Two sisters, Dee and Maggie, are the focal characters in the short story "Everyday Use" by Alice Walker. The two daughters are quite different in appearance and personality. Despite growing up in the same family, they live entirely different lives. Maggie is rural and follows many of her family's long-honored traditions, while Dee has chosen to leave behind her rural heritage and instead embrace African tribal traditions.

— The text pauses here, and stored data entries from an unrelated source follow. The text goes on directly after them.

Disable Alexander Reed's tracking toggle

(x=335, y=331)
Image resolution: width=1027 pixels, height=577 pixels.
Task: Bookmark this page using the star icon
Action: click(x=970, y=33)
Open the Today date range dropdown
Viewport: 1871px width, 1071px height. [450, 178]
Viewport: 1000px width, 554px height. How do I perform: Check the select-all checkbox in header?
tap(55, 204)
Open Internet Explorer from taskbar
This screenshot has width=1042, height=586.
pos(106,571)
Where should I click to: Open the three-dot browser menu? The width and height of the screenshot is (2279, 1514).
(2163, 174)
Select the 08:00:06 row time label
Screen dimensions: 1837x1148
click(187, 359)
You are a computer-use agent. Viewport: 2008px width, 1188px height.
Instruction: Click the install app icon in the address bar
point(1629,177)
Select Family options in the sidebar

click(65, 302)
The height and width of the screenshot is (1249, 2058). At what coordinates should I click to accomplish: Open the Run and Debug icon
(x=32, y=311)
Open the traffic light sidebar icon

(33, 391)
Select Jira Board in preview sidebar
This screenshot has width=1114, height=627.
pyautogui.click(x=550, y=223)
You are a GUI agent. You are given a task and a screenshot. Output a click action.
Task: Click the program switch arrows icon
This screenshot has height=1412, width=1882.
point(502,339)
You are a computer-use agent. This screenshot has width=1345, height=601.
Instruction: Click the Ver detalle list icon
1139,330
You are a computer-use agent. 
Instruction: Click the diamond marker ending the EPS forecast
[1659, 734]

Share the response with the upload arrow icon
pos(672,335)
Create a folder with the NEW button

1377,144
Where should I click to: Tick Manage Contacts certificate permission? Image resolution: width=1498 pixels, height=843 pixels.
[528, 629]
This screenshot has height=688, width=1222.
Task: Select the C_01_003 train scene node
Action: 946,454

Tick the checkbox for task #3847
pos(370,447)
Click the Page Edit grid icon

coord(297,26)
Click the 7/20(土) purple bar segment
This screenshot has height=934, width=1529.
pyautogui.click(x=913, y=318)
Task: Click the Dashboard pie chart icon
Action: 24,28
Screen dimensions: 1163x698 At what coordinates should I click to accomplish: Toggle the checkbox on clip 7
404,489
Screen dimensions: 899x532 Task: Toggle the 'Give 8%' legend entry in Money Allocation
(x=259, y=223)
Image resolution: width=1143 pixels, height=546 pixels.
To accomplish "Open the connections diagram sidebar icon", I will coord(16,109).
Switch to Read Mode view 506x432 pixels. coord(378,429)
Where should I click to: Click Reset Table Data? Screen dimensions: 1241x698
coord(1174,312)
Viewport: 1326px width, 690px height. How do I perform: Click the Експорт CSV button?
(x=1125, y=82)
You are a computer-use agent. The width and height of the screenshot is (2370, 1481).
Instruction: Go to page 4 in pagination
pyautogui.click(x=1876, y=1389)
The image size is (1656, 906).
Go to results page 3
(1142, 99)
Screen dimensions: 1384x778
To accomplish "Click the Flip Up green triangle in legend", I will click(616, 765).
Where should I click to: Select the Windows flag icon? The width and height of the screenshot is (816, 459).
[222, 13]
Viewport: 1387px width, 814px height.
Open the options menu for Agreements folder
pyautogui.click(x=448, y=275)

In "Everyday Use," Walker highlights differences between the sisters as a way to develop the contrast between the life each has chosen. In comparing the sisters, it is easy to find differences between them. Maggie keeps her birth name, while Dee changes hers to Wangero. Maggie lives at home; Dee does not. Maggie has a limp, but Dee does not. Maggie has chosen to follow the traditions of her family, while Dee decides to affiliate herself with African tribal traditions instead. Maggie is content where she is; Dee is restless and seeks satisfaction outside of what her family's rural life can give her.
Though the sisters chose different life paths, the system that directed them into each of their respective roles is what they share in common. Arguably, each sister is in her current position as a result of the tumultuous social climate of the 1960s. Walker's writing about that time polarizes African-American women's options into two choices: embrace the past or forget it. The African-American community faced a wide reconsideration of its identity, and Dee and Maggie represent two directions African-American women could choose to go in that moment. The sisters are similar in that their respective lives are results of the social climate at that time. What they share is their heritage and the future they must decide to live, with or without that heritage.